AI Visual Insight: This figure may show the overall route layout after concatenating multi-stage task paths, helping analyze whether pickup, transport, and handoff phases connect continuously and whether local detours are present.
These metrics indicate that the system already covers three essential capabilities: planning, handoff, and payload estimation. However, it remains a research-validation implementation and still falls short of production deployment in terms of stability and real-time performance.
This implementation still has three clear optimization paths
First, path planning can be upgraded to RRT*, PRM, or MPC-based online replanning to improve path quality and real-time responsiveness. Second, dual-drone coordination can incorporate relative navigation and predictive control to reduce handoff error. Third, the visualization layer can use higher-fidelity 3D animation to strengthen experimental interpretability.
For paper reproduction, the value of this Matlab solution lies in its clear structure and well-defined module boundaries. For production engineering, it still needs stronger sensor noise modeling, communication delay compensation, and collision-safety redundancy.
FAQ
1. Why use RRT here instead of A*?
RRT is better suited to continuous 3D spaces and complex obstacle environments, and it does not depend on a regular grid. A* is more intuitive on discrete maps, but its expansion cost becomes higher in high-dimensional continuous spaces.
2. Why is online mass estimation necessary?
Because when payload mass is unknown, a fixed-thrust model introduces control bias. EKF continuously corrects the mass parameter based on observations, allowing thrust and attitude control to better match the real system.

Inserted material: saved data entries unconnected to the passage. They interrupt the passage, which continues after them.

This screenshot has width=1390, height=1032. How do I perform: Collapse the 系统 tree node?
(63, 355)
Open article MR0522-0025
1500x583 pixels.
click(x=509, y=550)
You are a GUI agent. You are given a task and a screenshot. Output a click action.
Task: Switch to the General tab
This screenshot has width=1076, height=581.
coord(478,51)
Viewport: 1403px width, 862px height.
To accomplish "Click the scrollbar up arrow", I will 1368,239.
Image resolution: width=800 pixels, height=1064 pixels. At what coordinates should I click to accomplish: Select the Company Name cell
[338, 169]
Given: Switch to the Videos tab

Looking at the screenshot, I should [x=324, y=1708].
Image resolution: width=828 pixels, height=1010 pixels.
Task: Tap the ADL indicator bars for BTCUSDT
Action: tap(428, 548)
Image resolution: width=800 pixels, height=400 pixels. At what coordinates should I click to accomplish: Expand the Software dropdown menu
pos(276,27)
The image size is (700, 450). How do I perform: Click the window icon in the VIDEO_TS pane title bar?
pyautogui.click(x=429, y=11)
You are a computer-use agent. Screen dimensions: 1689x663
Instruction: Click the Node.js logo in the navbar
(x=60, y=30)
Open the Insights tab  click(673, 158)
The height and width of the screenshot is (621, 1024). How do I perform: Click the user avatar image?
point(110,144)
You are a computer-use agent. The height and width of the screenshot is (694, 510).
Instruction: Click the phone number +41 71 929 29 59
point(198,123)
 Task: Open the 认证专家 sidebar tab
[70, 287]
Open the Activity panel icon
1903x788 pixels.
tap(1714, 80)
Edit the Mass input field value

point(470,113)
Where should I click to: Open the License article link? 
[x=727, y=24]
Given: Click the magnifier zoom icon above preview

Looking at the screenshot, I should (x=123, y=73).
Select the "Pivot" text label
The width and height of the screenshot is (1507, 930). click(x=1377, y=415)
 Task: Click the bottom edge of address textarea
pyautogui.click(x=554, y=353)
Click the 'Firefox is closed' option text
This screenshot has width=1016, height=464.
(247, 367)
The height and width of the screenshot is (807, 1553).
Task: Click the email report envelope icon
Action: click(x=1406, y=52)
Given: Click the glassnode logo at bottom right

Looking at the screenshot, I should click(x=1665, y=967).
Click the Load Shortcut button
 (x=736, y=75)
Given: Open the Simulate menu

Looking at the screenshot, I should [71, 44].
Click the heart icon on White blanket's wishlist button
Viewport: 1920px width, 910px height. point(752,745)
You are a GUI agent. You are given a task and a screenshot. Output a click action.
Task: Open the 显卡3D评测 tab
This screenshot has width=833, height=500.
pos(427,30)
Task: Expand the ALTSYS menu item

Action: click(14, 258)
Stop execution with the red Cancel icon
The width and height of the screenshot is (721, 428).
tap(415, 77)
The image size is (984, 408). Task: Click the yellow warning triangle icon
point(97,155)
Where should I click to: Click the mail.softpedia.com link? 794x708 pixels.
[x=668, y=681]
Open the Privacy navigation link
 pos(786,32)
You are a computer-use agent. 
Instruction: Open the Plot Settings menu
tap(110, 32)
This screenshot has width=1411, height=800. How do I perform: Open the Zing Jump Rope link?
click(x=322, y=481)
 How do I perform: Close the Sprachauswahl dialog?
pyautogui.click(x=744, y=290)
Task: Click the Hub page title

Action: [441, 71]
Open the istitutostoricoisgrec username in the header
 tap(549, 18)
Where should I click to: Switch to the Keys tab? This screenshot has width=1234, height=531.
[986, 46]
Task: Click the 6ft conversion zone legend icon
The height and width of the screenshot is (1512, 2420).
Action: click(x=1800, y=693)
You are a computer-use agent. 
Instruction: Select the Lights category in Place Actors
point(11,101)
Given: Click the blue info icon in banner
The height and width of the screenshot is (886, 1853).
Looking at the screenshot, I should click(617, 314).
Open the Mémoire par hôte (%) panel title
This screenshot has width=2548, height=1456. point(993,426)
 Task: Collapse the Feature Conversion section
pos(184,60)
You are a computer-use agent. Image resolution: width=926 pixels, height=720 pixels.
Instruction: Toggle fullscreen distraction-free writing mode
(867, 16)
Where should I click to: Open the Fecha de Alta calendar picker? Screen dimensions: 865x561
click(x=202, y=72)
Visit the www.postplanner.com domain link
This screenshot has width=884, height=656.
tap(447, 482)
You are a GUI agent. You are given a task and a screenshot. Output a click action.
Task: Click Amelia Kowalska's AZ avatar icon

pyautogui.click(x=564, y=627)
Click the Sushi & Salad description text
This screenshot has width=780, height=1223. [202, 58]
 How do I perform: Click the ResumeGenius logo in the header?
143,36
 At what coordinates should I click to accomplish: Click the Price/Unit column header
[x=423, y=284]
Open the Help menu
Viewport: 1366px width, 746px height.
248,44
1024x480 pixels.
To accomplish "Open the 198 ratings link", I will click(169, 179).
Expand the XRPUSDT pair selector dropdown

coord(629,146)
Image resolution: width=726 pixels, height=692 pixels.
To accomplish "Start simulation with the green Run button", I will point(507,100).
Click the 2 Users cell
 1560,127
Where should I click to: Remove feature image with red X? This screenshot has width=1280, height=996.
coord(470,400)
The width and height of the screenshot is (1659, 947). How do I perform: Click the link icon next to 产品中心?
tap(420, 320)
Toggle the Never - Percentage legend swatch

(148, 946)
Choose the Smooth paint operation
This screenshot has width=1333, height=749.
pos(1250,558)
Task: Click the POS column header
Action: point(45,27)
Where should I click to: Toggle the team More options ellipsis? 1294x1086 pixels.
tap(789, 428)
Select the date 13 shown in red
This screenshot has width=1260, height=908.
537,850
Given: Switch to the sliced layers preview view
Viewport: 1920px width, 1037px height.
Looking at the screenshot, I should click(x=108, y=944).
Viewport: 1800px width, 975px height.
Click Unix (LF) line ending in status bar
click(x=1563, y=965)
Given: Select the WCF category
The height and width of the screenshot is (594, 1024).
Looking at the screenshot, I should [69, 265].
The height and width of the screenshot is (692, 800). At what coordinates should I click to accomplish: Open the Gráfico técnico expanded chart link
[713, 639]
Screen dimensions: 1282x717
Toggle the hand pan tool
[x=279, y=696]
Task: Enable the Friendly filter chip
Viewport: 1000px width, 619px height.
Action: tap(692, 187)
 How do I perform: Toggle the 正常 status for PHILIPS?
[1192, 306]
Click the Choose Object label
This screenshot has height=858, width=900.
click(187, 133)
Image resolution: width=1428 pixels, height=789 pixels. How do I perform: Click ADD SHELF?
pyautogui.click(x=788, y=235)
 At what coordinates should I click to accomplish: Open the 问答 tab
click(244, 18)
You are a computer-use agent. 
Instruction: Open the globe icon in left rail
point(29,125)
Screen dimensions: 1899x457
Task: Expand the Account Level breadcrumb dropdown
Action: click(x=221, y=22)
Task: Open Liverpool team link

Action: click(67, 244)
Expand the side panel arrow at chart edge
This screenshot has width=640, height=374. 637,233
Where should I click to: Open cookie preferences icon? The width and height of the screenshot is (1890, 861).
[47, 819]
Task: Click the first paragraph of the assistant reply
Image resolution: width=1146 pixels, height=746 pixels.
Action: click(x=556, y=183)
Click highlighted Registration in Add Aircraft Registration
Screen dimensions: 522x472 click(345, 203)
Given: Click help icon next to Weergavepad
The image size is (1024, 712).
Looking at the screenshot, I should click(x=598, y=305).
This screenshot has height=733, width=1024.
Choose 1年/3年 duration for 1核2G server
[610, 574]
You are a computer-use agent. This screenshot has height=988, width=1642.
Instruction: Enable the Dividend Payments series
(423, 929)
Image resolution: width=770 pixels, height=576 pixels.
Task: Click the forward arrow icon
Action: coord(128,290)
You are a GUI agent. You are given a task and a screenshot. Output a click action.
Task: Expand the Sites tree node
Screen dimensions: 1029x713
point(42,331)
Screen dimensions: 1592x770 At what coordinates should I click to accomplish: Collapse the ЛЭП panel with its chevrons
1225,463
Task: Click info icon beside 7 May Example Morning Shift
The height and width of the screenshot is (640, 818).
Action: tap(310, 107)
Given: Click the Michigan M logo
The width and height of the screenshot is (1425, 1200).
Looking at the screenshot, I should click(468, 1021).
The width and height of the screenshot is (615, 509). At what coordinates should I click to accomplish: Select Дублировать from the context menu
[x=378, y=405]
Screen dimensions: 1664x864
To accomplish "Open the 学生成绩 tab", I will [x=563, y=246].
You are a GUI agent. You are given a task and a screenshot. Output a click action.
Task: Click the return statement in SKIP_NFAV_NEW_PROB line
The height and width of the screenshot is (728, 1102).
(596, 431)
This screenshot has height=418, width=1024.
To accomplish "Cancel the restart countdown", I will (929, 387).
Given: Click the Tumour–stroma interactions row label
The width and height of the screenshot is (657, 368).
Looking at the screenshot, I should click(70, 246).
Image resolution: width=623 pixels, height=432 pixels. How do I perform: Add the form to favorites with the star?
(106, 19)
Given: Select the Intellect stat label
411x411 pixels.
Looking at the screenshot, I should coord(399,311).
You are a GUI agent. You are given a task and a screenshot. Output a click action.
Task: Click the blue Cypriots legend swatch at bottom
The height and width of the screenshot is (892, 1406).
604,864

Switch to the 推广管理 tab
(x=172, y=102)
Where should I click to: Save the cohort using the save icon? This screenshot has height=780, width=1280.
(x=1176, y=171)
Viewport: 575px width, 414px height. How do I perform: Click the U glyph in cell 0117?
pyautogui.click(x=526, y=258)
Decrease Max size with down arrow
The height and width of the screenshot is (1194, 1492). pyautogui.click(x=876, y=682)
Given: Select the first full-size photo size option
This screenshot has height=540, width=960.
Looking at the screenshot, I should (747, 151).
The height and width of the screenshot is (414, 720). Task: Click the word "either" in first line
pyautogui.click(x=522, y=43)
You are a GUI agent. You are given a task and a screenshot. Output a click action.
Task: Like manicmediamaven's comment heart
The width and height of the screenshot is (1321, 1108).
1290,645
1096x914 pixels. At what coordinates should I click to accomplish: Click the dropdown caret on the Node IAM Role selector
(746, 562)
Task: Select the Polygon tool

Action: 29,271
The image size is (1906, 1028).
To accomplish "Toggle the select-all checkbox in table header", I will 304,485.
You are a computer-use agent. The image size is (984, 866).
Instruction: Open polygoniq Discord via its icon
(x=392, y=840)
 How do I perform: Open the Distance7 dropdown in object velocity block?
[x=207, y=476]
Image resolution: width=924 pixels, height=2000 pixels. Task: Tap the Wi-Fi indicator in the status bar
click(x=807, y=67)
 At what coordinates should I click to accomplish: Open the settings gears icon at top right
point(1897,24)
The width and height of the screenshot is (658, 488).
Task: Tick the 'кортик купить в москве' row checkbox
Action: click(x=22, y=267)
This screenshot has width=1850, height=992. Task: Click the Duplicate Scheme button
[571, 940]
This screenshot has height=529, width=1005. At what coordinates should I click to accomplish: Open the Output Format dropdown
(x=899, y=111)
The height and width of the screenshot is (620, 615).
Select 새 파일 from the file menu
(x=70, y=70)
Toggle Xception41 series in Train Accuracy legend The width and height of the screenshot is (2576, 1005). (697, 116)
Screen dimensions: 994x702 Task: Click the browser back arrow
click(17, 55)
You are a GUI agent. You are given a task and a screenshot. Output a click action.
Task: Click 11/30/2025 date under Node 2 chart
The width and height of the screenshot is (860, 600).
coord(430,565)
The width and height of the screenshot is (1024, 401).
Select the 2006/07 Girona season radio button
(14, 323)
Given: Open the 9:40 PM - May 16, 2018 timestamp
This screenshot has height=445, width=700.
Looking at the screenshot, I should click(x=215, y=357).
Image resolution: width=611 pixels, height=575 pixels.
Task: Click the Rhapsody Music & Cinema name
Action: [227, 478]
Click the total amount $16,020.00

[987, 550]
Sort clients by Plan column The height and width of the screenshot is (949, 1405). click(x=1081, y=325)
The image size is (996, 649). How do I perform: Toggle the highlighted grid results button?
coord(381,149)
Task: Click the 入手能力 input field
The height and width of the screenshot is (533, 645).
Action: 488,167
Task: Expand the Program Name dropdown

3. Can this solution scale to three or more UAVs?
Yes, but the challenge shifts from dual-drone synchronization to multi-UAV spatiotemporal consistency and collision-avoidance coordination. This requires additional mechanisms for task allocation, relative formation constraints, and communication consistency.
Core Summary: This article reconstructs a Matlab-based multi-UAV cooperative transport solution centered on three modules: 3D RRT obstacle avoidance, synchronized dual-drone handoff, and EKF mass estimation. It explains the hierarchical control architecture, key parameters, experimental performance, and optimization directions, making it a practical starting point for research in UAV cooperative control and path planning.